## WORK ORDER:
Extract the lines from the first line of the records below through the line containing "Given: Select the", inclusive, and reproduce them exactly as written.

Stored dataset items:

──────────────────────────────

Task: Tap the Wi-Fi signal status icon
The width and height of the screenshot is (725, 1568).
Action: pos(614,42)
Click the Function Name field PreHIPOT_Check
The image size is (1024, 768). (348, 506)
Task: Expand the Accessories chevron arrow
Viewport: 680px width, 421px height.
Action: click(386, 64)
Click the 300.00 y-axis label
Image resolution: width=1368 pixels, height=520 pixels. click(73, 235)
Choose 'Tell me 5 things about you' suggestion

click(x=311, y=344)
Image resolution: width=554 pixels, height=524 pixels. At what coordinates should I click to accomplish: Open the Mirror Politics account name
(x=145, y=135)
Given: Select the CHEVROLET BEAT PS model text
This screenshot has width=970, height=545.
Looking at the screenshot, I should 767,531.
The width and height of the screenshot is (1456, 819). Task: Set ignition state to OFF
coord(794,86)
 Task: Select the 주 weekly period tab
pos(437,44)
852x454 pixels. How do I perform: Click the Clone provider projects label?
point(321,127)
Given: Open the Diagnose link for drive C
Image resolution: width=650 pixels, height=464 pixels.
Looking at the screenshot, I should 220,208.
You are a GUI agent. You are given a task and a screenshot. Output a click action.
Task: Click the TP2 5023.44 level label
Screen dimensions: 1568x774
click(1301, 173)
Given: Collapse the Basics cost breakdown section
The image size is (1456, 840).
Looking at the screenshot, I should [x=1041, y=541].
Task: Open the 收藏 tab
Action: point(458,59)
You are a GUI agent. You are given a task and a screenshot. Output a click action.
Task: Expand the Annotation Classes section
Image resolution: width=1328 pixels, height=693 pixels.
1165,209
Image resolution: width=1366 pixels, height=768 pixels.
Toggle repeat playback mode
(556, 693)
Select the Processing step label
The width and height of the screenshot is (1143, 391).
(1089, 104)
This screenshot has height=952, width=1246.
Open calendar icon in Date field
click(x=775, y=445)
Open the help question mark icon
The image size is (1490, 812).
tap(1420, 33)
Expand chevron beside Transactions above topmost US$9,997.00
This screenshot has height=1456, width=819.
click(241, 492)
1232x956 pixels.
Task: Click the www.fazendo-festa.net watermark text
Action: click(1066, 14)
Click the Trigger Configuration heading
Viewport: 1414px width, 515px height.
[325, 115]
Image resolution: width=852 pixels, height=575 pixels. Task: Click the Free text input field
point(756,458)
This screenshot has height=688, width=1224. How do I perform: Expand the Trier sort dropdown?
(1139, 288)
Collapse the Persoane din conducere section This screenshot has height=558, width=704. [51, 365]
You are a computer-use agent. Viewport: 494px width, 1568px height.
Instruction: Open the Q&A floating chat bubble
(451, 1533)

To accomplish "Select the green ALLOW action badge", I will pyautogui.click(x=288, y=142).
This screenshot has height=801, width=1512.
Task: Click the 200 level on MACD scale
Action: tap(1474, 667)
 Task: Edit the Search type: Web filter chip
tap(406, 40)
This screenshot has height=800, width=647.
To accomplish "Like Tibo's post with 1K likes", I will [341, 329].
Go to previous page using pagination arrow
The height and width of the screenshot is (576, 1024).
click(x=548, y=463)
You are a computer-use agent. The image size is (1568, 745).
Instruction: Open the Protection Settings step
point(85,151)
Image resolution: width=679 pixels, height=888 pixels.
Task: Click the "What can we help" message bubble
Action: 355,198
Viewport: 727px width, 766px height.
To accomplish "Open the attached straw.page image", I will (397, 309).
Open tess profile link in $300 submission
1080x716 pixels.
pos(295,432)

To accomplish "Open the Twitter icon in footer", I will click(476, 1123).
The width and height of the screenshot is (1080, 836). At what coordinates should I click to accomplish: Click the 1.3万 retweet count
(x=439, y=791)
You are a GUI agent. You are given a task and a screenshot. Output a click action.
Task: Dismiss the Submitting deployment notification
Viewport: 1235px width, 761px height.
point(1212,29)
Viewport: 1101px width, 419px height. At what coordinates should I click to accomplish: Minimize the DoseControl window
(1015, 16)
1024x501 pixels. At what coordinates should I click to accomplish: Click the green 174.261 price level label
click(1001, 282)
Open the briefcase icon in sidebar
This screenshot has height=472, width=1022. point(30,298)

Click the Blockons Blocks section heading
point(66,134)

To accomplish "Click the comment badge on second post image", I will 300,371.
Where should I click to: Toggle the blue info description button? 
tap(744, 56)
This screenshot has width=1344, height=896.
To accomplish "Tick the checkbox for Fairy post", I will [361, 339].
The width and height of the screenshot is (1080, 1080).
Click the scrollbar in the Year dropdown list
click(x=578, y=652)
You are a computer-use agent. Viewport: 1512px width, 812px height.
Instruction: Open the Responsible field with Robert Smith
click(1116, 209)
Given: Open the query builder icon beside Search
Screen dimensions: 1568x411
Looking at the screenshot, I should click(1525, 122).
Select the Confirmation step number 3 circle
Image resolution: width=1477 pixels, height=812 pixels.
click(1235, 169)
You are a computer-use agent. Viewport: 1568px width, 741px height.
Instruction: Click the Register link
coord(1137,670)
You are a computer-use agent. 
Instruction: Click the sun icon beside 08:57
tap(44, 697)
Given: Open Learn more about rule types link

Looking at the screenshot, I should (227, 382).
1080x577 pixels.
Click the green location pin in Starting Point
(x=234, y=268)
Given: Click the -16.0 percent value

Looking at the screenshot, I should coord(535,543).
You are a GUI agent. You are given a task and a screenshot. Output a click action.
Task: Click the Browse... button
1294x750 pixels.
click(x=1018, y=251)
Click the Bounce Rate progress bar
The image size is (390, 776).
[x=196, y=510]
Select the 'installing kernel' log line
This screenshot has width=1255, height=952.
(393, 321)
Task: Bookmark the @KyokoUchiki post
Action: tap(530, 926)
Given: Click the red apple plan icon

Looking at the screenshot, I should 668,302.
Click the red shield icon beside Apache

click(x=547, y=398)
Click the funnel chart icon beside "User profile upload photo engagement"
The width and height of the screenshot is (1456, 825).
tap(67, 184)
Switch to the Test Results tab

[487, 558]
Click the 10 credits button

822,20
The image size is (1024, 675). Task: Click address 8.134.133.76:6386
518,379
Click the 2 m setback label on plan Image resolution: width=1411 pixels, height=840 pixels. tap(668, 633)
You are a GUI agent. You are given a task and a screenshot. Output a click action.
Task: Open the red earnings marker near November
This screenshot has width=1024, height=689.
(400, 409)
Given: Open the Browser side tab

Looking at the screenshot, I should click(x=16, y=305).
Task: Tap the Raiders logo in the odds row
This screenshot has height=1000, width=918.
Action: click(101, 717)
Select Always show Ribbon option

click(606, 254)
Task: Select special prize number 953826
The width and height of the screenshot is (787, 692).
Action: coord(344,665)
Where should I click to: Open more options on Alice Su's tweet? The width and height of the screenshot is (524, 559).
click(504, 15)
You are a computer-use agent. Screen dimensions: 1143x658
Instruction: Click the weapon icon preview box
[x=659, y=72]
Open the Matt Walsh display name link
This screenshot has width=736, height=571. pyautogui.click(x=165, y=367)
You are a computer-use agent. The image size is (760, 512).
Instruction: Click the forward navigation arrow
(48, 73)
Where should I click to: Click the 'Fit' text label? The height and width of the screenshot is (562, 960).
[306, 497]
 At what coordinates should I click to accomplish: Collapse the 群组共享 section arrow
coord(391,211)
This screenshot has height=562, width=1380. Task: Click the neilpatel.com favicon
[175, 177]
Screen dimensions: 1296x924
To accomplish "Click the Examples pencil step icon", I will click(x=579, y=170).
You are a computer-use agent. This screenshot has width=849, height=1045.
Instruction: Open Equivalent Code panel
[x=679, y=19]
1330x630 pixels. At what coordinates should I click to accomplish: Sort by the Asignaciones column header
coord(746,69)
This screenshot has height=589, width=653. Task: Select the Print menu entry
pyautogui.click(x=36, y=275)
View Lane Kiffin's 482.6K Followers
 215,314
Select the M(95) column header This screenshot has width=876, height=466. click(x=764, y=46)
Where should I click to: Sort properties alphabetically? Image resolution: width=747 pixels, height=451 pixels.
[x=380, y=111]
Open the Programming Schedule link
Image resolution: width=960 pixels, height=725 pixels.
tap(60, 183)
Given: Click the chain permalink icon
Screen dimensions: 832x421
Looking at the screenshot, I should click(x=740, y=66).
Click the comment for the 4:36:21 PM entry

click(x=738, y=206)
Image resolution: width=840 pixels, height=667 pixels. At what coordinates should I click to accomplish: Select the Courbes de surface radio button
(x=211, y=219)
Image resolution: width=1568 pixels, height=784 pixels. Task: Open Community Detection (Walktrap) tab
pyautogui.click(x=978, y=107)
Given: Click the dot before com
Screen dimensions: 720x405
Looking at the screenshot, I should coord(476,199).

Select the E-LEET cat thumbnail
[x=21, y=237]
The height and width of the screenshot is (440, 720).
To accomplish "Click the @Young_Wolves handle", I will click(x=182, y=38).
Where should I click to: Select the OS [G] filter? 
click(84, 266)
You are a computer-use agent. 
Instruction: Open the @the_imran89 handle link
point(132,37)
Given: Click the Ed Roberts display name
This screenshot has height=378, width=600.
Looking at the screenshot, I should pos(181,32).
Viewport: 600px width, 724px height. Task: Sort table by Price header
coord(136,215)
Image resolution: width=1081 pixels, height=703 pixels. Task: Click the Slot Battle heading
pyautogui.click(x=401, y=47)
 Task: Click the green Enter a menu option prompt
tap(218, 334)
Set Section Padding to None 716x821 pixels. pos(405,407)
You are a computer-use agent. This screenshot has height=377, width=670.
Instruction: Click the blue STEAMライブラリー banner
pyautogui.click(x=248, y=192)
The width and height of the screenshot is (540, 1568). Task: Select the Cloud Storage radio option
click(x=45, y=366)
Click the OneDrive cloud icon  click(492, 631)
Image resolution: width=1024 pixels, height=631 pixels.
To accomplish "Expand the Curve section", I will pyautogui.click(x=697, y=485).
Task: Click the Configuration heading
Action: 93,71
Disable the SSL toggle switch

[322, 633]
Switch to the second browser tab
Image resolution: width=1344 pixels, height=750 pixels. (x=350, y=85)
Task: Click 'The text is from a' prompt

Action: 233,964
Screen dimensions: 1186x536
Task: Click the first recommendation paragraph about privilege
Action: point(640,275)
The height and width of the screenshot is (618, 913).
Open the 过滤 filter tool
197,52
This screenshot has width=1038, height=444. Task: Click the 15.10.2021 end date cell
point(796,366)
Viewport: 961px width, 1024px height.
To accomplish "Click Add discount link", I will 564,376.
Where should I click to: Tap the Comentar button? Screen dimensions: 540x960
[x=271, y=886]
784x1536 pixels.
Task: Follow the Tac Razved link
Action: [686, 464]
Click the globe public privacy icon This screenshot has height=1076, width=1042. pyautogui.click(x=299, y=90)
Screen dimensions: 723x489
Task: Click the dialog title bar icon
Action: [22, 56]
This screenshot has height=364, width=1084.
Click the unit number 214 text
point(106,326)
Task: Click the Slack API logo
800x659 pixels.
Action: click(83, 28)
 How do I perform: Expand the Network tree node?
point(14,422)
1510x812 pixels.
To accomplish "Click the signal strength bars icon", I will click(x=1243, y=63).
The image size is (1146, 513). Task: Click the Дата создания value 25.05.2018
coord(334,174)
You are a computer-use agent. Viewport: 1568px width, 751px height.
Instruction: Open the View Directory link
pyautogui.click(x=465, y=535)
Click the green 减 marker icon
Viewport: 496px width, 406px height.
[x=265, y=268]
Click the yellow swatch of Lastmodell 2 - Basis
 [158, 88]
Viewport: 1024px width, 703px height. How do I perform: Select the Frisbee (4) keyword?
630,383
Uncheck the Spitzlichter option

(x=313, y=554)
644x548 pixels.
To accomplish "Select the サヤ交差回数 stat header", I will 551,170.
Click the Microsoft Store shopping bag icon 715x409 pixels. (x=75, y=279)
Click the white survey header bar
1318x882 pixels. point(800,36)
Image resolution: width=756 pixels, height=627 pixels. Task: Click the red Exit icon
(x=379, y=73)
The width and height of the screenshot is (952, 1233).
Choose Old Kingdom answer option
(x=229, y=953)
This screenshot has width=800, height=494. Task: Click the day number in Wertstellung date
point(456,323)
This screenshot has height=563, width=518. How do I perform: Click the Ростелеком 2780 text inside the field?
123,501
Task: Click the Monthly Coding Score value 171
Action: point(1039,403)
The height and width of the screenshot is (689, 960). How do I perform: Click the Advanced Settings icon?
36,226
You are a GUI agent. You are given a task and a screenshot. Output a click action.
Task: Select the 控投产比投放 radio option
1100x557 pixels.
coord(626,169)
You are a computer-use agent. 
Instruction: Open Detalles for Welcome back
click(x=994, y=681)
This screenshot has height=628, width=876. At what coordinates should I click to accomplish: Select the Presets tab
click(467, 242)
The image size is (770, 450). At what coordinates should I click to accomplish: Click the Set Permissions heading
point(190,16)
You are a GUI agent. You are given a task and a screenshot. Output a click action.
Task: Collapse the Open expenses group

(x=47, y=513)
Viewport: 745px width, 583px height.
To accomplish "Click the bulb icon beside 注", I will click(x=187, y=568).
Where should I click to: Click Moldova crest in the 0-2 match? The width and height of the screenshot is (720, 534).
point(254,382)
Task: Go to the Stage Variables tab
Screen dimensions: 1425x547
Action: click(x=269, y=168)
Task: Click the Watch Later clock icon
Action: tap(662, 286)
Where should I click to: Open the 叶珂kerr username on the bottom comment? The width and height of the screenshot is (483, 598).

──────────────────────────────

## PROBLEM SOLUTION:
Task: Tap the Wi-Fi signal status icon
The width and height of the screenshot is (725, 1568).
Action: pos(614,42)
Click the Function Name field PreHIPOT_Check
The image size is (1024, 768). (348, 506)
Task: Expand the Accessories chevron arrow
Viewport: 680px width, 421px height.
Action: click(386, 64)
Click the 300.00 y-axis label
Image resolution: width=1368 pixels, height=520 pixels. click(73, 235)
Choose 'Tell me 5 things about you' suggestion

click(x=311, y=344)
Image resolution: width=554 pixels, height=524 pixels. At what coordinates should I click to accomplish: Open the Mirror Politics account name
(x=145, y=135)
Given: Select the CHEVROLET BEAT PS model text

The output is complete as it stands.